After overnight incubation in BHI broth, the bacteria were harvested by centrifugation at 16 000 g for 2 min. Bacterial pellets were resuspended in 100 μL of SDS sample buffer and boiled for 5 min. Samples (10 μL) were loaded onto a 10% polyacrylamide gel with a 4.5% polyacrylamide stacking gel and electrophoresed at 20 mA until the dye front was at the end of the gel. The protein bands were stained using a Rapid Stain CBB Kit (Nacalai Tesque, Japan). For Western blot analysis,
PS341 proteins were transferred from the polyacrylamide gel to a polyvinylidene fluoride membrane (Millipore). The membrane was incubated with rabbit antiserum against A. actinomycetemcomitans leukotoxin (1 : 10 000 dilution), followed by incubation with horseradish peroxidase-conjugated anti-rabbit immunoglobulin (1 : 10 000 dilution; Sigma-Aldrich).
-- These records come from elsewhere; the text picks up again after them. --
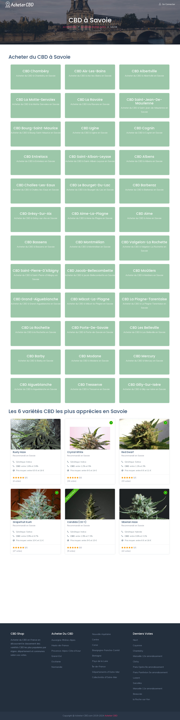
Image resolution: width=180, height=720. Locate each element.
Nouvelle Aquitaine (101, 634)
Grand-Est (56, 656)
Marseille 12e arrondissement (147, 656)
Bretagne (96, 655)
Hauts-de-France (60, 645)
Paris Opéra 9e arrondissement (148, 667)
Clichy (136, 661)
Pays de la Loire (100, 661)
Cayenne (137, 645)
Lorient (136, 677)
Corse (95, 645)
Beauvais (137, 693)
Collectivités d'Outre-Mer (104, 677)
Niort (135, 640)
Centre (95, 639)
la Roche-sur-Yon (141, 699)
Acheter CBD (111, 715)
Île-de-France (99, 666)
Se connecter (167, 4)
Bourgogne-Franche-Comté (106, 650)
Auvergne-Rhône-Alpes (63, 640)
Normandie (56, 667)
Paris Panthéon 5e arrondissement (150, 672)
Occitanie (56, 661)
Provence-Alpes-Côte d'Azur (66, 650)
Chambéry (138, 650)
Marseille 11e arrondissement (147, 688)
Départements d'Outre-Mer (106, 672)
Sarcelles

After incubation, immunoreactive proteins were visualized using the ECL Plus Western blotting detection reagent (Amersham Biosciences). Human neutrophils were isolated from blood collected from healthy volunteers, and blood cell fractions were separated using Mono-Poly Resolving Medium (DS Pharma Biomedical) according to the manufacturer’s instructions. Anti-CD16-coupled MACS MicroBeads (Miltenyi Biotec K.K.) were used to separate the neutrophils from the samples. The cells were Metalloexopeptidase used immediately for the culture Apoptosis inhibitor experiments. The neutrophils were assessed morphologically by phase-contrast microscopy and were shown to be >99% viable as determined by Trypan blue exclusion. The healthy volunteers were informed about the purpose of the study and they gave written consent before blood samples were taken. The study was approved by the Ethics Committee
of the Nagasaki University Graduate School of Biomedical Sciences. Aggregatibacter actinomycetemcomitans strains were incubated overnight at 37 °C in air plus 5% CO2. The bacteria were collected by centrifugation, mixed with human neutrophils (1 × 106 mL−1) in RPMI-1640 with 1% fetal calf serum, and incubated at 37 °C in air plus 5% CO2. First, to examine the dose-dependent release of resistin and to determine optimum bacterial stimulation for subsequent experiments, we incubated neutrophils with bacteria at different relative ratios. Second, to examine the effect of leukotoxin promoter type on the level of resistin released, we incubated neutrophils with bacteria at a relative ratio of 1 : 1000 HK921, HK912, or HK1604 cells. Third, to examine whether leukotoxin expression affected the level of resistin release and how the level of resistin was related to degranulation and cytolysis, we incubated neutrophils with HK921 or its mutant, which was incapable of producing leukotoxin.